**ACTIVITY**
If a line in the data has the string "hidden", please show it.

- - - -

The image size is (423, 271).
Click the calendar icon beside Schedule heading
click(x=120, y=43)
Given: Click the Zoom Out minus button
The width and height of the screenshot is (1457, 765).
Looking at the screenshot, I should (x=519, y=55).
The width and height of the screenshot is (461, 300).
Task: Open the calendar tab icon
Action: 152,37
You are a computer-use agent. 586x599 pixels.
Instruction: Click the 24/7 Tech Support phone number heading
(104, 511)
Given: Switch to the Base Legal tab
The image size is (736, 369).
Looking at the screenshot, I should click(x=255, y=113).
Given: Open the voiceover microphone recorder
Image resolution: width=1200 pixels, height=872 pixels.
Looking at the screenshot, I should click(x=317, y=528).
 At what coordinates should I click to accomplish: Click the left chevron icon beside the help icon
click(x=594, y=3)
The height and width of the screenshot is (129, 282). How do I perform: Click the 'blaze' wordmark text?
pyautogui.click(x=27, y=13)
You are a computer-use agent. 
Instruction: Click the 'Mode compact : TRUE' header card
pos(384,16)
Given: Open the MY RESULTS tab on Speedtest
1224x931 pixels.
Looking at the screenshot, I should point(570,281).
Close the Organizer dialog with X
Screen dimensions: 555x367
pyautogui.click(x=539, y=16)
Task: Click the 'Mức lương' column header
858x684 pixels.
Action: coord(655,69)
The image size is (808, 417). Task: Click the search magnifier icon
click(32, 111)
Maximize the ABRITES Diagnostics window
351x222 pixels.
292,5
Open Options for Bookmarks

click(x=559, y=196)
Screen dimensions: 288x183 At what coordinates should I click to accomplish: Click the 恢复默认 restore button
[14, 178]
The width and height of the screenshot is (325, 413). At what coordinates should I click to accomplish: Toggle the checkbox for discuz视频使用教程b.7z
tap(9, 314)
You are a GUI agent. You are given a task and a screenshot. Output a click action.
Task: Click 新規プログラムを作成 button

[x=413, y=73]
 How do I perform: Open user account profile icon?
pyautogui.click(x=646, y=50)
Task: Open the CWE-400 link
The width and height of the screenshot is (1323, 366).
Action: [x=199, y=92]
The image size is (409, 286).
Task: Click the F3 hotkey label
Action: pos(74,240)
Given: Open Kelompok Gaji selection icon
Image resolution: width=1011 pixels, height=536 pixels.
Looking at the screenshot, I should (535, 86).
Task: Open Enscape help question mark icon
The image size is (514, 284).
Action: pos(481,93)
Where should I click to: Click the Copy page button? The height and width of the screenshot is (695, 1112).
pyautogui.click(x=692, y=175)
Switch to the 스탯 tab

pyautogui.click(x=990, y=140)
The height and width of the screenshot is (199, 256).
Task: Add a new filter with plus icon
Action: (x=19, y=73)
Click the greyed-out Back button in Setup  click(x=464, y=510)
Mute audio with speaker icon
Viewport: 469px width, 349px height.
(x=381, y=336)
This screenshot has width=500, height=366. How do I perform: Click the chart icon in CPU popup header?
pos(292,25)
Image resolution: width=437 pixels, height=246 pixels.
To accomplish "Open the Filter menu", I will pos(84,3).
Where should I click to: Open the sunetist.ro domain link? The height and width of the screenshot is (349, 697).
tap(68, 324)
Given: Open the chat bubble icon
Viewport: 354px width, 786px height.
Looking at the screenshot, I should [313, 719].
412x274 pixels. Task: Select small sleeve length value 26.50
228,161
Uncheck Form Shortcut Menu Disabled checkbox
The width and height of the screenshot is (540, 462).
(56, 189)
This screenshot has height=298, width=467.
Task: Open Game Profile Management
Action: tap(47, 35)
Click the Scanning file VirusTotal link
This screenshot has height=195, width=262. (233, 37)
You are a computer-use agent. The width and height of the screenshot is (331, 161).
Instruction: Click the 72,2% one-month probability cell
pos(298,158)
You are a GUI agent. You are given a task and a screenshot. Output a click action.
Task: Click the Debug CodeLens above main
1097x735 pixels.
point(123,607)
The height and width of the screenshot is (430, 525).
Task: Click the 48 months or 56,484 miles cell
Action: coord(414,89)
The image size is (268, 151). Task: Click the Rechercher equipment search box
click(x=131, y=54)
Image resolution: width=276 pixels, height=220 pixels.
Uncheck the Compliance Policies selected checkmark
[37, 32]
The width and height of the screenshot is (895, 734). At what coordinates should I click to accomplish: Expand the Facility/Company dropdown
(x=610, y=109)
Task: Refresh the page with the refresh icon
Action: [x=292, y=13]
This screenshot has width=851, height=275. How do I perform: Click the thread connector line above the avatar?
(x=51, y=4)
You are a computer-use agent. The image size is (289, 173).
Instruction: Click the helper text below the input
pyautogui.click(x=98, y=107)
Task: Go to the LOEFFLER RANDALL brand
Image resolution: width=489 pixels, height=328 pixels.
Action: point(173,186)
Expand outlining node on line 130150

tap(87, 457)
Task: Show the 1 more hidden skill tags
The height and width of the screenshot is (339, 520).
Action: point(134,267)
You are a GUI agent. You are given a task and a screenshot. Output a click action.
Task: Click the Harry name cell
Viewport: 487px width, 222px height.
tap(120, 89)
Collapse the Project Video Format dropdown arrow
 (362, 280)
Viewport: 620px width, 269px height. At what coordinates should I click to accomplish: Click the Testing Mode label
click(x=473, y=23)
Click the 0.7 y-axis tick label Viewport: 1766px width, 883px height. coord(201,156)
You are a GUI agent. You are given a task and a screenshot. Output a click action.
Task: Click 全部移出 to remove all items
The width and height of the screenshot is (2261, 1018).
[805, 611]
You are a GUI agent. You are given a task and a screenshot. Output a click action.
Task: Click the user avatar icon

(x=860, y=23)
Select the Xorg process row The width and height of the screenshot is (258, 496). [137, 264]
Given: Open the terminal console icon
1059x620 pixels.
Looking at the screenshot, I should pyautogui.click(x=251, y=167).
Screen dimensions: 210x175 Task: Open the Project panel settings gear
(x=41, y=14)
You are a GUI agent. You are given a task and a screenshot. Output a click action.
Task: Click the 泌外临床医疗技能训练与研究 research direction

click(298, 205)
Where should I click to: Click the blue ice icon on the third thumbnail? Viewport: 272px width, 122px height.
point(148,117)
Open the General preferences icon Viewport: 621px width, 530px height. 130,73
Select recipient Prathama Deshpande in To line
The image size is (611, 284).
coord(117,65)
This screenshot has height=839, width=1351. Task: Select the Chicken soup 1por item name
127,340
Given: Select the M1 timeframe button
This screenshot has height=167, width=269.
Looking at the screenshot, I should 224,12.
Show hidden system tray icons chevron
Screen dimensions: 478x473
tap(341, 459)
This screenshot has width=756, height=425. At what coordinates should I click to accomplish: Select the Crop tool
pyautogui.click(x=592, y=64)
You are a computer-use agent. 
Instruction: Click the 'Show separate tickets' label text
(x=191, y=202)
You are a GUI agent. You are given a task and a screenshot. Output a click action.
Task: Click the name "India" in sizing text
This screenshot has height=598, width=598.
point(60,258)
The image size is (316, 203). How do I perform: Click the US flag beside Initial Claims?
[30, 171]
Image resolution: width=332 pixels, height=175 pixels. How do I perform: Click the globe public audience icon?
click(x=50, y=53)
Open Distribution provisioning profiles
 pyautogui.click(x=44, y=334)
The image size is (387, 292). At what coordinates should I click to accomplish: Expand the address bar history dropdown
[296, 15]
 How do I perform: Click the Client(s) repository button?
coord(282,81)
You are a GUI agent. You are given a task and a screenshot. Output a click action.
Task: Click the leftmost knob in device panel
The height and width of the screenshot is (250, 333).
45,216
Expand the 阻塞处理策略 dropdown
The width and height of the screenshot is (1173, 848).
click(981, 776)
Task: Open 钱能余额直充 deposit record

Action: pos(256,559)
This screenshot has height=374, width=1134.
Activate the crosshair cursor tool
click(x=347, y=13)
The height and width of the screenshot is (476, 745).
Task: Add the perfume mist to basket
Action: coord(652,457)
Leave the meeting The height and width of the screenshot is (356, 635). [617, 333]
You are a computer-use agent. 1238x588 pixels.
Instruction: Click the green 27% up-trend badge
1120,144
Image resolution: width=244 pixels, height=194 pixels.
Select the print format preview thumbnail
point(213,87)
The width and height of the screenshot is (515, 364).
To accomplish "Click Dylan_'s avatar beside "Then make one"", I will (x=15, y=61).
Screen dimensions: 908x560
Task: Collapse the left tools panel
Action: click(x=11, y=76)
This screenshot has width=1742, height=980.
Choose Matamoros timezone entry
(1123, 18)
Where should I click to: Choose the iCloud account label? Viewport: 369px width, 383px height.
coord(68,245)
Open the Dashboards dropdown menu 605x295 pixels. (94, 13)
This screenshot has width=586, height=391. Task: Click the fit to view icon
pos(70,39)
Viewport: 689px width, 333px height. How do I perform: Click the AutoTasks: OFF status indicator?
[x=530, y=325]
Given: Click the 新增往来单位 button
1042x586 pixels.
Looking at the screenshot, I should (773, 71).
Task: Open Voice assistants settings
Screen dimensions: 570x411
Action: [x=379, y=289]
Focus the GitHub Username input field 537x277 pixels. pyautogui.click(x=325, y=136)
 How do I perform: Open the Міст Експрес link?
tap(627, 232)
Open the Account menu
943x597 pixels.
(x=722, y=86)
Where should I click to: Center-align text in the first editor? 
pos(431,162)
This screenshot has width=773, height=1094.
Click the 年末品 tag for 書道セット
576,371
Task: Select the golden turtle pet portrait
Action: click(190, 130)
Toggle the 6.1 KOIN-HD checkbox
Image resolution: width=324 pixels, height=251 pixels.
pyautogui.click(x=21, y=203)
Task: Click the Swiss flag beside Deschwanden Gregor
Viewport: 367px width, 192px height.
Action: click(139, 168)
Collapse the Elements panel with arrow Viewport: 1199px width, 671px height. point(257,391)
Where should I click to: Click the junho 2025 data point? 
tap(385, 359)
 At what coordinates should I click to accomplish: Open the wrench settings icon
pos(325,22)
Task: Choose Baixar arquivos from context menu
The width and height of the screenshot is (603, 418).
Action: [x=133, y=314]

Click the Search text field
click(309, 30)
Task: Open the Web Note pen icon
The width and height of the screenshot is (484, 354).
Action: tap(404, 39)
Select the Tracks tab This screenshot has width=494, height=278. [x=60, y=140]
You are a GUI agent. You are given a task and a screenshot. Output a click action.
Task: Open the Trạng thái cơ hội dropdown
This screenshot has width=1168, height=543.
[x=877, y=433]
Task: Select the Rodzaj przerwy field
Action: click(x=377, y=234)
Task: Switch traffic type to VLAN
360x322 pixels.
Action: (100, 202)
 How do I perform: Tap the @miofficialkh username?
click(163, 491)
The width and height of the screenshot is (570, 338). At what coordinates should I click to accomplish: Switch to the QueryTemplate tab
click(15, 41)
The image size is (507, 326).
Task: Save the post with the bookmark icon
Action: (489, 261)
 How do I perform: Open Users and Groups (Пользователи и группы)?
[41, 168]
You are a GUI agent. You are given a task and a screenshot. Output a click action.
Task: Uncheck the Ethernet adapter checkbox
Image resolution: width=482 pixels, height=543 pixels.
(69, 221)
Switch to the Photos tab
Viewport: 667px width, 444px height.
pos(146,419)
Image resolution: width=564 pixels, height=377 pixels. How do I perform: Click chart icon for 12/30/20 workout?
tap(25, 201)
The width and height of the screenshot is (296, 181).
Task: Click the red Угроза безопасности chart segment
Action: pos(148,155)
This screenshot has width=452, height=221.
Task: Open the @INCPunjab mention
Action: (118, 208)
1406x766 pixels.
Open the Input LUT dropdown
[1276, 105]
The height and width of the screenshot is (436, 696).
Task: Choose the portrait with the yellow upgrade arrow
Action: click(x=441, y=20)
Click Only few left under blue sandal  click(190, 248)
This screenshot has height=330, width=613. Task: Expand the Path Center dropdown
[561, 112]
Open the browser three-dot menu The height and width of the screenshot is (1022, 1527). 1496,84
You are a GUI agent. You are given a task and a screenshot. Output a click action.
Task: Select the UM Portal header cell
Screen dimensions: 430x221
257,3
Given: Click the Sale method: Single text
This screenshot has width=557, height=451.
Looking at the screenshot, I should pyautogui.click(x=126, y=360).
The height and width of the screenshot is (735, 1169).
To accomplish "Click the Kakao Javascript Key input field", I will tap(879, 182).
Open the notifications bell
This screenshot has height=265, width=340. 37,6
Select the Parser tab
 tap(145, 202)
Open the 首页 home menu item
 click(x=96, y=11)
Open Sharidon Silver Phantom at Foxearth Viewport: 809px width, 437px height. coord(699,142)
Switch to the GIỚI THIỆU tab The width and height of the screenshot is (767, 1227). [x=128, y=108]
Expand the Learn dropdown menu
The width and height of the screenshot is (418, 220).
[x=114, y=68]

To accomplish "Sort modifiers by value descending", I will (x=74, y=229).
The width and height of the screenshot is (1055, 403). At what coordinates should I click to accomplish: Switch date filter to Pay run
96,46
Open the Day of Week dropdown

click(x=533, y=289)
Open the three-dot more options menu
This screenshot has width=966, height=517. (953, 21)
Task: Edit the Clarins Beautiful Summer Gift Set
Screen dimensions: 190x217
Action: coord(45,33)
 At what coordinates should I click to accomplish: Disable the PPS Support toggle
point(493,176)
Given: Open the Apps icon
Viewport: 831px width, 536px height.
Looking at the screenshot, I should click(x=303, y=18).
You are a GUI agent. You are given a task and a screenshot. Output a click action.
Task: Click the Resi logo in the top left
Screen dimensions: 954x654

- - - -

**EXERCISE RESULT**
Task: Show the 1 more hidden skill tags
Show hidden system tray icons chevron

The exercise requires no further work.